Взлетая ввысь из-под камней
Один лишь Дух сияет в ней;
Она, она, одна она
Сквозь тело тонкое видна.
* * *
Ночь как будто сыр голландский.
Для хождения людей
Бог прорыл отверстий узких
в полной плотной темноте.
Нет прямого направленья,
просто так не повернуть,
и руками как растенье
ты нащупываешь путь.
Тесен ворох шуб кромешный,
и в какой-нибудь рукав
лезешь, словно червь, в надежде,
видеть, голову задрав
Вдруг откинув пелену
ярко-желтую Луну.
* * *
Аlcithoe, es f Алкифоя, фиванка, пре-вращенная Вакхом в летучую мышь.
Латинский словарь И. Х. Дворецкого
Без путей и дорог в полумраке парит Алкифоя.
Значит, время настало расстаться опять с головою.
Вот и снова она, будто нету ни тела ни шеи,
разлетелась повсюду охапкой летучих мышей.
И у музы рассказчиков тайну старается вызнать,
И трепещет вокруг, и, наверное, в тысячный раз
Слышит снова рассказ о несчастных Пираме и Фисбе,
“Мы умрем, и в могиле одной похороните нас”.
Все затянуто хмелем, в чаще скрывается львица,
Чаще дышится, но голова не кружится,
Не торопись, погоди торопиться, девица,
Дай насмотреться, пока не перевернулась страница.
Мы когда-нибудь станем другие почтенные старцы,
Желтые фото смотреть, в грядках заросших копаться.

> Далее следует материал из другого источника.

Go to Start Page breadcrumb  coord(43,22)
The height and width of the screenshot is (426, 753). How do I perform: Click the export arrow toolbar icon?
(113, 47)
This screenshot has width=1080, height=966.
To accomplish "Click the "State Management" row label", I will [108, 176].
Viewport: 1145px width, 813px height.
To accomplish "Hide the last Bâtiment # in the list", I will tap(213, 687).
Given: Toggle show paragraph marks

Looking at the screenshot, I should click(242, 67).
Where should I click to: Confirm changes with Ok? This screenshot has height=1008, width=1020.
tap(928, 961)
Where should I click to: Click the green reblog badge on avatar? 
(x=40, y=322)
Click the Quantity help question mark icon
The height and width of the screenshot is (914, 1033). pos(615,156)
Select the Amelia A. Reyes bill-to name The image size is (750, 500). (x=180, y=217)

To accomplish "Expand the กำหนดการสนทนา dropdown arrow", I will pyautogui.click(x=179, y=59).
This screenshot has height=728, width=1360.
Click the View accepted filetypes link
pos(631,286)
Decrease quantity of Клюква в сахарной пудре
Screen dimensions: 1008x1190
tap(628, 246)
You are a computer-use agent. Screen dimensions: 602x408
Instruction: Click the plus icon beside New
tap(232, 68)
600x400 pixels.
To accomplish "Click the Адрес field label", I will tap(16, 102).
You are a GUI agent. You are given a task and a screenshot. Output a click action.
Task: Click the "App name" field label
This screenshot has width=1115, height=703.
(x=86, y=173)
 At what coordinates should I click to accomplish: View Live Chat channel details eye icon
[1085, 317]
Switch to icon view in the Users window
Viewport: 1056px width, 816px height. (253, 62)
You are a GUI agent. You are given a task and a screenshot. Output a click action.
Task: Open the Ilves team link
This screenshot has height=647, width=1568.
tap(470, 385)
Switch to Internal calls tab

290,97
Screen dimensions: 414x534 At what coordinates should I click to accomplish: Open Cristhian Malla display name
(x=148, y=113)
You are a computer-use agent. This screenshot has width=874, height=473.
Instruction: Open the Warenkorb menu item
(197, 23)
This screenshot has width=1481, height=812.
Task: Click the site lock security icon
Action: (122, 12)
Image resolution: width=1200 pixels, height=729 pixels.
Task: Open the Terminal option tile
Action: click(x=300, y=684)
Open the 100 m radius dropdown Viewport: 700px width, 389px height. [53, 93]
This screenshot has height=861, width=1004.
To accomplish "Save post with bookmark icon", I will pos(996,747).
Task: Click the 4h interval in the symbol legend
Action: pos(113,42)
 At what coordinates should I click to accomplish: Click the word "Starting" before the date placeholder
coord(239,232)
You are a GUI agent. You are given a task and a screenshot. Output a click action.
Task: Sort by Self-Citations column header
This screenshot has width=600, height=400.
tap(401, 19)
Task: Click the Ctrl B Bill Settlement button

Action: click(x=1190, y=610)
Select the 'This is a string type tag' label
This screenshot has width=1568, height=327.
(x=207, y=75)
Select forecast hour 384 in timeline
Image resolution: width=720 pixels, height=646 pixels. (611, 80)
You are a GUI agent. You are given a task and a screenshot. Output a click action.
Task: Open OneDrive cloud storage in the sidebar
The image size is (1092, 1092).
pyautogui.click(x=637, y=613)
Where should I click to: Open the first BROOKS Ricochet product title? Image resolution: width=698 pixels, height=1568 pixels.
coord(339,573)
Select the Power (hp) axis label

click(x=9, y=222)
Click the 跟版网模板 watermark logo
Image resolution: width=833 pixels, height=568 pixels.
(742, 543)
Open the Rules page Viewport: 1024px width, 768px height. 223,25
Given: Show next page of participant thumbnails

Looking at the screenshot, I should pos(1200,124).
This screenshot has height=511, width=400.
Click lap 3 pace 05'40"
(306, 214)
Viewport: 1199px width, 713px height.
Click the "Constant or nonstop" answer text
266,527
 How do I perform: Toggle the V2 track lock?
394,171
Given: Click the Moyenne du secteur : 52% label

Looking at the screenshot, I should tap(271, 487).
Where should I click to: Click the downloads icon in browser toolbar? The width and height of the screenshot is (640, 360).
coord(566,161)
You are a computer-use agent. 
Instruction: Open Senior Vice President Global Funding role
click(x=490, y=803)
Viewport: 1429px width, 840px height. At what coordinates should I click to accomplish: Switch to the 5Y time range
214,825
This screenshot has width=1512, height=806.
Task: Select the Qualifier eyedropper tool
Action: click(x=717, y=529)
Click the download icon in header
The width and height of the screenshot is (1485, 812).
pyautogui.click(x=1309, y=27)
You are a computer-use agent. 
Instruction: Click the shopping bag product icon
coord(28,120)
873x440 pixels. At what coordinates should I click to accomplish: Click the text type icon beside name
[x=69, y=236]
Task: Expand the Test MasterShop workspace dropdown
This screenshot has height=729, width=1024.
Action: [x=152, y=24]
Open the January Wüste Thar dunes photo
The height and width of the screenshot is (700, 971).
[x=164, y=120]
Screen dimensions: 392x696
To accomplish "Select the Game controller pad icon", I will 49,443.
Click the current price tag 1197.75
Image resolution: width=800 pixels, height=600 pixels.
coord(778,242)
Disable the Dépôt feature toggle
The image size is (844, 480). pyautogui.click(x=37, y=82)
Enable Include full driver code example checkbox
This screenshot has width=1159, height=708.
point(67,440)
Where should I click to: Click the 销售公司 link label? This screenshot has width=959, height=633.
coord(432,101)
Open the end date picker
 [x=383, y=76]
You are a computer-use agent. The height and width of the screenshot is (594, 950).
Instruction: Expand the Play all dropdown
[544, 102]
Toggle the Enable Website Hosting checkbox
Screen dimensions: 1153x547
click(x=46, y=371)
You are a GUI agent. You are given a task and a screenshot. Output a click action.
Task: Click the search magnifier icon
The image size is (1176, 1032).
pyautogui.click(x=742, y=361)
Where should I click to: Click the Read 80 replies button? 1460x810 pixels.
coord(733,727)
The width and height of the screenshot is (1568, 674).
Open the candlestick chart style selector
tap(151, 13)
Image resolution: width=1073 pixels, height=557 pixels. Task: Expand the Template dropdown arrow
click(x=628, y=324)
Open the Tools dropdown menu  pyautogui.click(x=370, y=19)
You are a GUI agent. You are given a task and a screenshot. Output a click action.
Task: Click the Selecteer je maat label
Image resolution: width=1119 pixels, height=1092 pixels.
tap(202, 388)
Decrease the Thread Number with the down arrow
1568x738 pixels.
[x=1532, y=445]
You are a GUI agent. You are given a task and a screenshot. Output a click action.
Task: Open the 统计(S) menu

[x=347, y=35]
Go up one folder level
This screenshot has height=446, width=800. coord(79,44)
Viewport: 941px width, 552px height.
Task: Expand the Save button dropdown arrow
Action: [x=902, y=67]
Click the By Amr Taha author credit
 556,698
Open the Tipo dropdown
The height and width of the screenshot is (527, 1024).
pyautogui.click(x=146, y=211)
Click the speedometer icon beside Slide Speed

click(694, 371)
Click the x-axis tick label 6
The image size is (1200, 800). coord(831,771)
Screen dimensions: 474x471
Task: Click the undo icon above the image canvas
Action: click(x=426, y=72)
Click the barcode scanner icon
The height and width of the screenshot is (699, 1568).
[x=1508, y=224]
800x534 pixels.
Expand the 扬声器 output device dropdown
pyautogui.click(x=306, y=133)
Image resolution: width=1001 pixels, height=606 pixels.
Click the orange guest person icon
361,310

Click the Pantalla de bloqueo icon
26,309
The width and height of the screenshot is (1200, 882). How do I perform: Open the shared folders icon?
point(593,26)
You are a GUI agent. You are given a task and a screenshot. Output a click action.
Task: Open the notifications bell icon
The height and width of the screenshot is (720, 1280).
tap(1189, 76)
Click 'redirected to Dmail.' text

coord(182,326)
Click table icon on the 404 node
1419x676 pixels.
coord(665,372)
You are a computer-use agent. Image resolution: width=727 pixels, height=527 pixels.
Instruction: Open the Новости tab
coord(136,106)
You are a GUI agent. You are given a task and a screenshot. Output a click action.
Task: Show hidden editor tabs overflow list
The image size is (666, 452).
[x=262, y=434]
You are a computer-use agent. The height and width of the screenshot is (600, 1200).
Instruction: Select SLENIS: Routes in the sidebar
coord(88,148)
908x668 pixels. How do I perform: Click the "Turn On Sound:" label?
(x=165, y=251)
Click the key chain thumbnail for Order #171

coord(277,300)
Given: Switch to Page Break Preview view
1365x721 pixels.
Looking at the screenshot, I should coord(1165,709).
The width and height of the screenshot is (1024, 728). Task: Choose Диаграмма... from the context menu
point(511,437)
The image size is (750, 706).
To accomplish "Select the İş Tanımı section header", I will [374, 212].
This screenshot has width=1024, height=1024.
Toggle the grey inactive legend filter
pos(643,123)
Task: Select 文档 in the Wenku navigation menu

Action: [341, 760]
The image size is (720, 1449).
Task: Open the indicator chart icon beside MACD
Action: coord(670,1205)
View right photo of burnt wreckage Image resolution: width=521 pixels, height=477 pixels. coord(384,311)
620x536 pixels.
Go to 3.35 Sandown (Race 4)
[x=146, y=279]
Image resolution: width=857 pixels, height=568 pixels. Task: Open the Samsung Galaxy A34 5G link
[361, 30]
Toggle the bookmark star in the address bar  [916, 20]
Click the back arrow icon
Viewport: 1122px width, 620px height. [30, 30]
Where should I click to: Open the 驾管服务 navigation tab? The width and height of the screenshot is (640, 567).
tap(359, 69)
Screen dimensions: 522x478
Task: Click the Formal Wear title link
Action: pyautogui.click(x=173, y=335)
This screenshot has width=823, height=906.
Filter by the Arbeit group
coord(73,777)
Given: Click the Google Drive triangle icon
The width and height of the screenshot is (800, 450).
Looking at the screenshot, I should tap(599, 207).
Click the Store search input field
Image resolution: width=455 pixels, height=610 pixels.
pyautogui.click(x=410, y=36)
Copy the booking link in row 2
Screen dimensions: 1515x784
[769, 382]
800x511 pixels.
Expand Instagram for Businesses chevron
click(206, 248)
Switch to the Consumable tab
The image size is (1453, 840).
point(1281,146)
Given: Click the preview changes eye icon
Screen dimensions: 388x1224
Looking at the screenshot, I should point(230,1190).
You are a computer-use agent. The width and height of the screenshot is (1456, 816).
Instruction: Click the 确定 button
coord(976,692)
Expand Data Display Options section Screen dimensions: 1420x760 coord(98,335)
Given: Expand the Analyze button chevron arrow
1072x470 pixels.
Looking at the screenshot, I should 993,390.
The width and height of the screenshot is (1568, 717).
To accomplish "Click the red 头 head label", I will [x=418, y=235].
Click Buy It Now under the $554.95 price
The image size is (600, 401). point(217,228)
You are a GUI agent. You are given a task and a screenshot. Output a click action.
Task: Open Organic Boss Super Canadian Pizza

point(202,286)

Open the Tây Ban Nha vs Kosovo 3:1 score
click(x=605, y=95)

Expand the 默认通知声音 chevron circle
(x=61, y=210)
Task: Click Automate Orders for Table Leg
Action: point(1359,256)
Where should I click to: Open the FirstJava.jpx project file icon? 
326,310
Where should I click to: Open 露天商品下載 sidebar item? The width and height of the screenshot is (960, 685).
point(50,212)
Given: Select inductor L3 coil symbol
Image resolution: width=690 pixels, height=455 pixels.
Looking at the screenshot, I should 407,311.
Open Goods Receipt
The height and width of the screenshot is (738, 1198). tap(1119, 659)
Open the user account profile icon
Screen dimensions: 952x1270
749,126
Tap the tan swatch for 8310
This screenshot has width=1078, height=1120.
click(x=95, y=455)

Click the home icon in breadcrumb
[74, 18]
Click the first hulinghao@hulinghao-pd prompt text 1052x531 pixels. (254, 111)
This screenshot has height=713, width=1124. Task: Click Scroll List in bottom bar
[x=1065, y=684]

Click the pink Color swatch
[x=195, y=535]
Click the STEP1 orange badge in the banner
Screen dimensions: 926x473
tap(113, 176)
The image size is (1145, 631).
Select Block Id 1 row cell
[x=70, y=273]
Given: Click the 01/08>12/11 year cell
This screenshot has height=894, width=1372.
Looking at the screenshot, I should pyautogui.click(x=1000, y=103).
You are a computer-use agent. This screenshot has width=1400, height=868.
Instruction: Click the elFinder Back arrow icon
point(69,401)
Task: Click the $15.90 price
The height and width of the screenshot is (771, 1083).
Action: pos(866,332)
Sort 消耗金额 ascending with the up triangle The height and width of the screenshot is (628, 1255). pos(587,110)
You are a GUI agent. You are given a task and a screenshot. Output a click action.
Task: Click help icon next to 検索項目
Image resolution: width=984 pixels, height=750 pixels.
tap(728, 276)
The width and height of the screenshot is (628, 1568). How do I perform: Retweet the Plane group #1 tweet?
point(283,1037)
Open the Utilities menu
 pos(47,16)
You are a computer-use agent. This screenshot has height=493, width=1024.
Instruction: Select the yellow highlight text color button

Рядом с тобою, среди сорной травы и настурций
Дай насмотреться, пока не перевернулась страница.
Посвящение миссис Киттинг.
I
Итак, я буду англичанин.
По шаткой лестнице спустясь
в прихожую греметь ключами.
и дверь откроется светясь
в пустую ночь, где лай собачий
и романтической луны
привычный ореол бродячий.
и белые, летают сны.
Там ты, моя простая Дева,
стоишь у самого крыльца,
примяв траву, и где-то слева
и где-то справа от лица.
и слышно, мотылек колотится.
II
И, будет время, мы решили,
как будто мы еще не жили.
и ты, как будто Мери Шелли,
наденешь свадебный наряд.
И станешь говорить: не надо,
смотри, как моль, летая рядом,
мешает свету фонаря
и бьется о стекло плафона,
и смотрит белый бюст Платона
в кромешный сумрак декабря.
III
Там, в темноте огни Женевы
или другого городка,
разжечь огонь от уголька
предоставляете жене вы
а сами, выйдя в декабре,
и, завязав под подбородком,
найдете досок во дворе,
сломав ногой перегородки.
И ты сидишь у дверки красной,
в домашнем платье, как сестра,
и пишешь повести ужасной
эт сетера
* * *
Мы у моря. Синий студень,
в глубине его воды,
бог слепой ладонью удит
рыб звенящие ходы,
рыщет щупальцами брызгов,
и, в прибрежной полосе,
разнесчастные огрызки
сломанных игрушек всех...
* * *
Мимо твоего лица
целый мир проносится.
церкви, улицы, cтолбы
мимо уха и губы.
Гул мотора, гул мотора
и твои глаза в которых
постоянные повторы
постоянные повторы.
Другие стишки В. Мааса буквально рассыпаны бисером по нашей эн-циклопедии. Надеемся, что читатель не будет свиньёй.